◆ Problem statement
Every line below between the one holding "Where should I click to: Open the three-dot" and the one holding "the pwm0/period line", inclusive, should be copied exactly, and no other line.

◆ Information
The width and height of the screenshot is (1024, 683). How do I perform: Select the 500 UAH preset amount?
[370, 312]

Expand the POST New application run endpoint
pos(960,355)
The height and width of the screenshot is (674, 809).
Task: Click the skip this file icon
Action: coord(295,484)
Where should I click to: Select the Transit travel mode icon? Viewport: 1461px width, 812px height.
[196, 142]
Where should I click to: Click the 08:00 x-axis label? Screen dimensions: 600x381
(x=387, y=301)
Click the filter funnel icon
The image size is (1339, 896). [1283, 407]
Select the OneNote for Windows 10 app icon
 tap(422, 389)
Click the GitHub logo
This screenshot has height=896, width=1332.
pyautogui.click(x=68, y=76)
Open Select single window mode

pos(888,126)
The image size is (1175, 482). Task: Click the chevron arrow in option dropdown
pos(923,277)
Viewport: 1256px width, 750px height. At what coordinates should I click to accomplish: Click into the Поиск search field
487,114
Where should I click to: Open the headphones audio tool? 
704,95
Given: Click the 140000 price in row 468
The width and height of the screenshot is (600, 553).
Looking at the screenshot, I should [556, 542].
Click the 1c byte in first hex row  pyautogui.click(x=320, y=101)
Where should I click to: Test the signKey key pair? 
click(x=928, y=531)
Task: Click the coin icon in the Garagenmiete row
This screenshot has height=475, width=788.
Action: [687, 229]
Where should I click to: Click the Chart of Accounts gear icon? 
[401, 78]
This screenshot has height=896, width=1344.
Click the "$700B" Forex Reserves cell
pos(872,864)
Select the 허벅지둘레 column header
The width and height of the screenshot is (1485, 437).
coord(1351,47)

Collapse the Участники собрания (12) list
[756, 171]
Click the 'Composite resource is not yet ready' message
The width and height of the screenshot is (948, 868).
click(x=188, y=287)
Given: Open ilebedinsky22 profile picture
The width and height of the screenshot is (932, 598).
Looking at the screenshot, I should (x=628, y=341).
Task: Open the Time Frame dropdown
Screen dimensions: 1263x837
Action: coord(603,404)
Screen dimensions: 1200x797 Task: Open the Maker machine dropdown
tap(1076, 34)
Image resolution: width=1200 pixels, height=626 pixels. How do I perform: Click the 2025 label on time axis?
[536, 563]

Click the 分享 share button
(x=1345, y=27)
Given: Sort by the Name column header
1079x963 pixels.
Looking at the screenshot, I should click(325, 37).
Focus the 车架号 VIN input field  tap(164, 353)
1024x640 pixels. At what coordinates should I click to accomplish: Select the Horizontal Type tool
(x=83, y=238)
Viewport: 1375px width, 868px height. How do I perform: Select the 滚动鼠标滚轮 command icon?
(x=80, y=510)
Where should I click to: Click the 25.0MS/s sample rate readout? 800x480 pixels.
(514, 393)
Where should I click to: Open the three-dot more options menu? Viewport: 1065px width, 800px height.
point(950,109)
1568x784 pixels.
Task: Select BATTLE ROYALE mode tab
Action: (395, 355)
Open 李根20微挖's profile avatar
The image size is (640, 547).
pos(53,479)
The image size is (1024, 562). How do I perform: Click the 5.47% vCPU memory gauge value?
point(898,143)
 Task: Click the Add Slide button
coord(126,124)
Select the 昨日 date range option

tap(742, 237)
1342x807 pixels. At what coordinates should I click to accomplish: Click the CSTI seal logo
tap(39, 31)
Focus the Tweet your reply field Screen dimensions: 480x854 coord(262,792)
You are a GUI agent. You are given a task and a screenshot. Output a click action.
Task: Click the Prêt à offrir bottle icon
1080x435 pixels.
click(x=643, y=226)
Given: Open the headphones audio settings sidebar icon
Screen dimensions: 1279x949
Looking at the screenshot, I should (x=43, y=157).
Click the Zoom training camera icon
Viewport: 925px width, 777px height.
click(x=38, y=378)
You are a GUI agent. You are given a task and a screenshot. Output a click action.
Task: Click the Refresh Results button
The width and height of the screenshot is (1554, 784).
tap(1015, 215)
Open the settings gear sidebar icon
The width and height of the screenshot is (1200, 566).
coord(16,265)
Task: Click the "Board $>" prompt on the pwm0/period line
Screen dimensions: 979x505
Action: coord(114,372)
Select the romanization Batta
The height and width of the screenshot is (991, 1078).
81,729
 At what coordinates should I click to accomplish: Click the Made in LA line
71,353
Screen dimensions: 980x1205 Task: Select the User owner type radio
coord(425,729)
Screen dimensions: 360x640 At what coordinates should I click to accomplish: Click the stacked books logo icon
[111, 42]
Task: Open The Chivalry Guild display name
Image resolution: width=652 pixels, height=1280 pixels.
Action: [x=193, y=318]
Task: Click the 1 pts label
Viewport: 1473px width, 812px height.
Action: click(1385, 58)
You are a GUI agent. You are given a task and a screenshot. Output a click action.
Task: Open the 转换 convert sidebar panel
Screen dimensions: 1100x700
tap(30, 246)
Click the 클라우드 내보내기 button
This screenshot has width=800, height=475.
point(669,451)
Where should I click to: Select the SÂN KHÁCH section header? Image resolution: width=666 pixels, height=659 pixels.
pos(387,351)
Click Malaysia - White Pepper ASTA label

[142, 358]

◆ Expected output
Where should I click to: Open the three-dot more options menu? Viewport: 1065px width, 800px height.
point(950,109)
1568x784 pixels.
Task: Select BATTLE ROYALE mode tab
Action: (395, 355)
Open 李根20微挖's profile avatar
The image size is (640, 547).
pos(53,479)
The image size is (1024, 562). How do I perform: Click the 5.47% vCPU memory gauge value?
point(898,143)
 Task: Click the Add Slide button
coord(126,124)
Select the 昨日 date range option

tap(742, 237)
1342x807 pixels. At what coordinates should I click to accomplish: Click the CSTI seal logo
tap(39, 31)
Focus the Tweet your reply field Screen dimensions: 480x854 coord(262,792)
You are a GUI agent. You are given a task and a screenshot. Output a click action.
Task: Click the Prêt à offrir bottle icon
1080x435 pixels.
click(x=643, y=226)
Given: Open the headphones audio settings sidebar icon
Screen dimensions: 1279x949
Looking at the screenshot, I should (x=43, y=157).
Click the Zoom training camera icon
Viewport: 925px width, 777px height.
click(x=38, y=378)
You are a GUI agent. You are given a task and a screenshot. Output a click action.
Task: Click the Refresh Results button
The width and height of the screenshot is (1554, 784).
tap(1015, 215)
Open the settings gear sidebar icon
The width and height of the screenshot is (1200, 566).
coord(16,265)
Task: Click the "Board $>" prompt on the pwm0/period line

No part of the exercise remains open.